Azure and Powershell docs leave a lot to be desired. A lot of the time parameters are vaguely documented, return values completely undocumented. You have to inspect the object returned by a lot of things to get to understand what members and methods it has, and what they mean.

Examples illustrating what formats it expects inputs in? Forget it.



The newest stuff tends to have the worst docs, since they haven't had time to "mature" with corrections and such yet.

In contrast, Win32 which has been around for over 25 years is mostly stable now.


Azure powershell docs are the worst. All you get told is the name of fields, no indication of what they mean, or the expected inputs/outputs.


I assume you have not encountered SharePoint.

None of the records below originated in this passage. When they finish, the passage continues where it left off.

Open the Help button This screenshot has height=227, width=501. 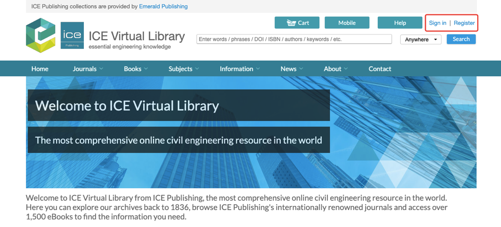click(x=400, y=23)
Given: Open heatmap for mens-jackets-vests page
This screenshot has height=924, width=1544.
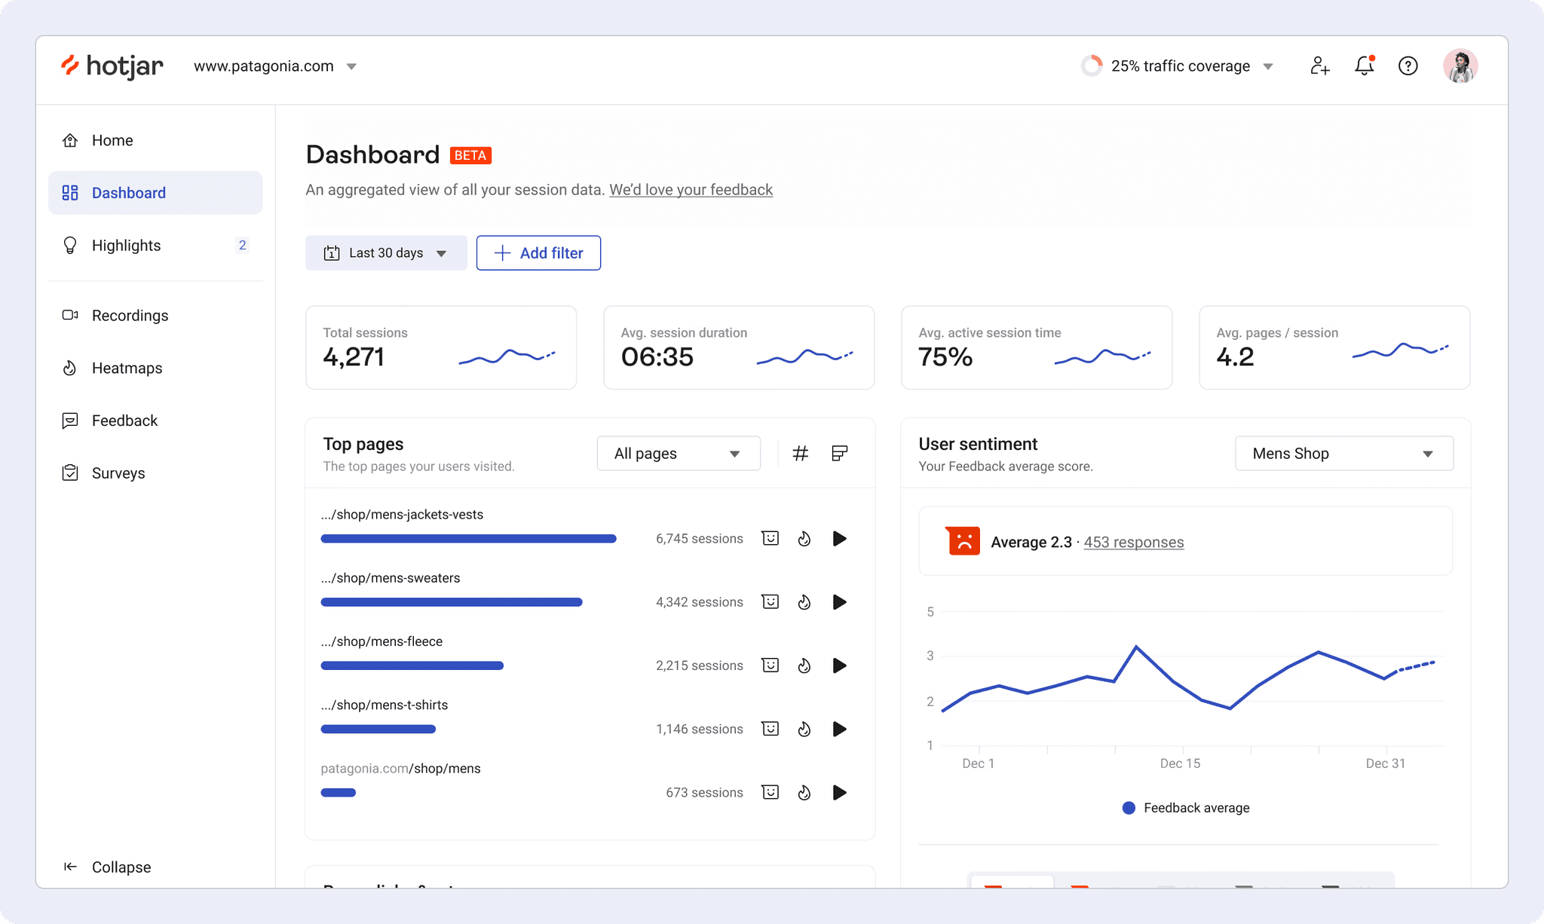Looking at the screenshot, I should coord(804,538).
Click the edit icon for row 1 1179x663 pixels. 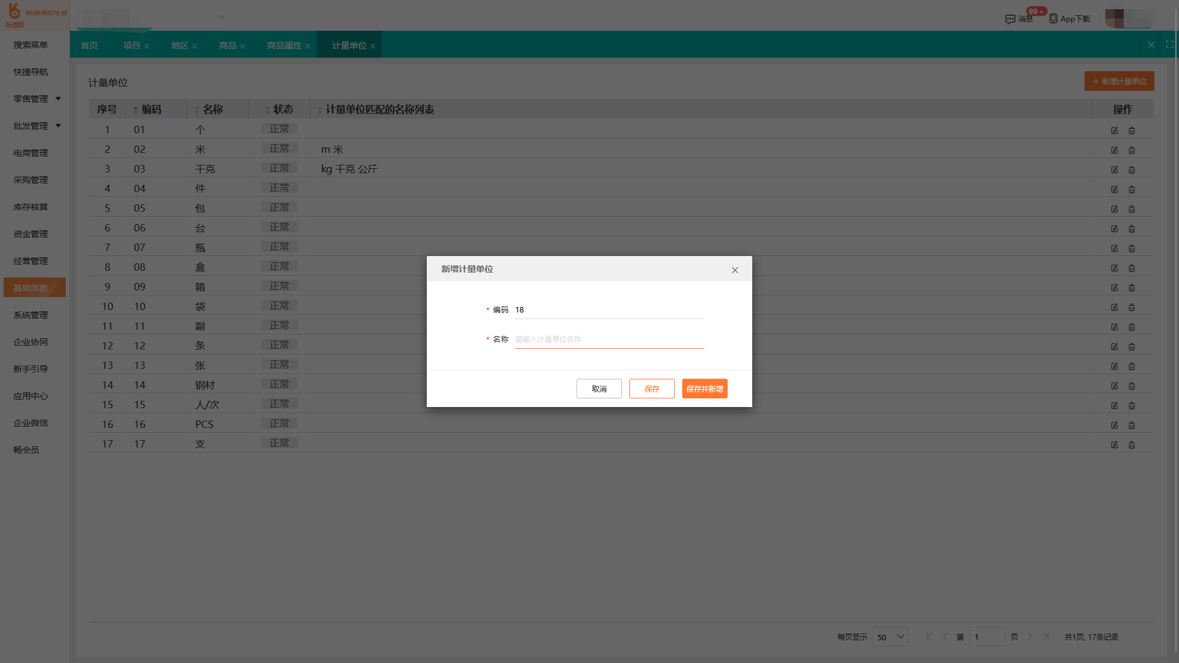point(1115,130)
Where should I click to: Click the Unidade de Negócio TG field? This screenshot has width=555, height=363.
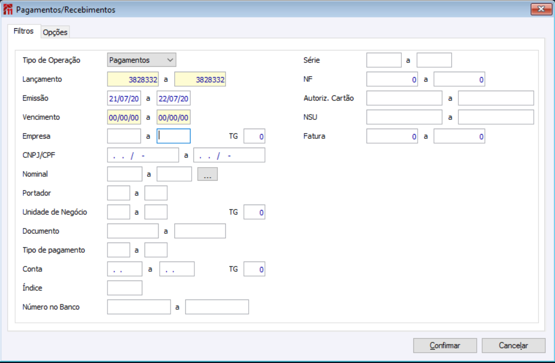(x=254, y=212)
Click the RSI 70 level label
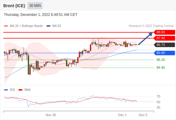The height and width of the screenshot is (120, 176). [x=158, y=96]
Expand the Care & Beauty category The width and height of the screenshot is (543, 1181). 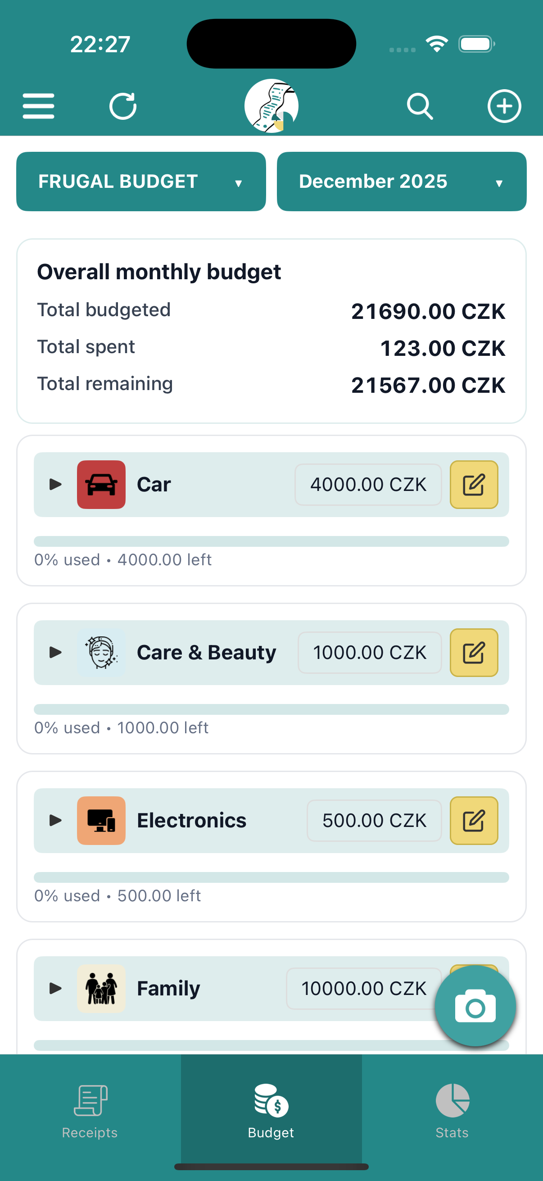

The SharePoint documentation I could get my hands on - even in books I paid for - was so bad it was like I was living inside some David Lynch interpretation of Ancient Greek myths of divine punishments unleashed upon the worst sinners.

More than once, the "solution" to my problem was a blog post by a SharePoint consultant from India describing some undocumented flag to pass to some obscure command, "but of course, you should never do this on a production system". (I bear no ill will towards Indian SharePoint consultants, to be clear. I just find it really creepy they seem to enjoy this kind of torment.)


This. Sharepoint has to be a beast to work with.


PowerShell is easy to debug though. So I never have a problem with that. I generally program in it without ever looking at any documentation. I just don't need it.

Just get-help -full/get-member everything or export-clixml it. But maybe I've done it for too long, so I don't see the weaknesses anymore.


The docs have to be good. They are the creators, and their docs need-to and are comprehensive.